(Task statement) Edit the lines starting at the one containing "Given: Expand the" and ending at the one containing "[x=51, y=769]". Change "Cancel" to "Close" and leave everything else as it is.

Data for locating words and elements
Begin

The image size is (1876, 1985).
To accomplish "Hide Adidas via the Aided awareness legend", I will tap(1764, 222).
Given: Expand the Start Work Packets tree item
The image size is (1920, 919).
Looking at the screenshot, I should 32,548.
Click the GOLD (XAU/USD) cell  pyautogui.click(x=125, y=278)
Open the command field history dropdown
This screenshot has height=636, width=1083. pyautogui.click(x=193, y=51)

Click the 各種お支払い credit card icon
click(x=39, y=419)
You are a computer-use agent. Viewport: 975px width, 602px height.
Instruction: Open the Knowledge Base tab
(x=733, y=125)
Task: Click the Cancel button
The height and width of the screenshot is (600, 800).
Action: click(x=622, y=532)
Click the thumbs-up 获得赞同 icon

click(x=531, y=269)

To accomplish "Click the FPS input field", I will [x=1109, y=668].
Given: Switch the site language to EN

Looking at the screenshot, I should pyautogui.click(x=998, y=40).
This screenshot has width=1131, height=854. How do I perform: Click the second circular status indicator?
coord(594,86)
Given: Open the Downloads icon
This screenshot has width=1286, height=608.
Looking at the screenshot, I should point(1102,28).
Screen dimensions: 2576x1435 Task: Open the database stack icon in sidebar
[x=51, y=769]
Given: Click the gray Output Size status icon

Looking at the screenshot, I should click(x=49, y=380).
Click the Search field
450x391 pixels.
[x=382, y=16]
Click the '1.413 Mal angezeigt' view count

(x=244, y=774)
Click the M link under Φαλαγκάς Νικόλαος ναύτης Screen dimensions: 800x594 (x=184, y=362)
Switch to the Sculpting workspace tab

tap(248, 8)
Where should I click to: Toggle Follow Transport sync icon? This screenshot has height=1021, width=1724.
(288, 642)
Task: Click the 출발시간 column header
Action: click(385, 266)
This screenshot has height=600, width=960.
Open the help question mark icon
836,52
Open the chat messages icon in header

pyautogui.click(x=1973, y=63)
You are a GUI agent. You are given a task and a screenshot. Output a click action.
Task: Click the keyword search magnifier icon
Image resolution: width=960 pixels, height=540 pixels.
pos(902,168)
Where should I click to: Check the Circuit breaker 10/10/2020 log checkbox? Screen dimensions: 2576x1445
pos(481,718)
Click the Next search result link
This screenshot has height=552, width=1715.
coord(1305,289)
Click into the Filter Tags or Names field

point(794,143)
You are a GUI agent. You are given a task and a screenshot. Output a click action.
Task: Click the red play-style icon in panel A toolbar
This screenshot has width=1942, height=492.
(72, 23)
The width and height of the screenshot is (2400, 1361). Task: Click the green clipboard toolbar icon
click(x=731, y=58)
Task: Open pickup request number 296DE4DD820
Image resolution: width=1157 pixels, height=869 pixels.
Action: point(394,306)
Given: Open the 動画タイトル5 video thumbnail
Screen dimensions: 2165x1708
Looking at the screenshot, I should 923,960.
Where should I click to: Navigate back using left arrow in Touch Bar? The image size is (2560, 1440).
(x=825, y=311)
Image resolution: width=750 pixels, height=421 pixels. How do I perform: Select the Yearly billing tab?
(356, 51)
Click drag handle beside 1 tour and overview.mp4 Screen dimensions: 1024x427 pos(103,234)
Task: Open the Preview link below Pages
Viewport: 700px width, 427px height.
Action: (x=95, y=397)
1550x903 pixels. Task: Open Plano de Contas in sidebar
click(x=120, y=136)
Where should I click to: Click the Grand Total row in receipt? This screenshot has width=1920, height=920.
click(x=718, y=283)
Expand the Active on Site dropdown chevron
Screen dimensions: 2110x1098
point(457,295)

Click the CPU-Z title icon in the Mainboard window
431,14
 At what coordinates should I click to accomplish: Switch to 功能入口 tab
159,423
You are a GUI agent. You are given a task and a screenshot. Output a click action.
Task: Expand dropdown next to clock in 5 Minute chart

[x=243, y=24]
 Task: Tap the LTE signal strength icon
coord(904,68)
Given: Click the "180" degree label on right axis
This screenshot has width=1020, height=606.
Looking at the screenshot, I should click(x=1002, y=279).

End

(Solution to this problem)
Given: Expand the Start Work Packets tree item
The image size is (1920, 919).
Looking at the screenshot, I should 32,548.
Click the GOLD (XAU/USD) cell  pyautogui.click(x=125, y=278)
Open the command field history dropdown
This screenshot has height=636, width=1083. pyautogui.click(x=193, y=51)

Click the 各種お支払い credit card icon
click(x=39, y=419)
You are a computer-use agent. Viewport: 975px width, 602px height.
Instruction: Open the Knowledge Base tab
(x=733, y=125)
Task: Click the Close button
The height and width of the screenshot is (600, 800).
Action: click(x=622, y=532)
Click the thumbs-up 获得赞同 icon

click(x=531, y=269)

To accomplish "Click the FPS input field", I will [x=1109, y=668].
Given: Switch the site language to EN

Looking at the screenshot, I should pyautogui.click(x=998, y=40).
This screenshot has width=1131, height=854. How do I perform: Click the second circular status indicator?
coord(594,86)
Given: Open the Downloads icon
This screenshot has width=1286, height=608.
Looking at the screenshot, I should point(1102,28).
Screen dimensions: 2576x1435 Task: Open the database stack icon in sidebar
[x=51, y=769]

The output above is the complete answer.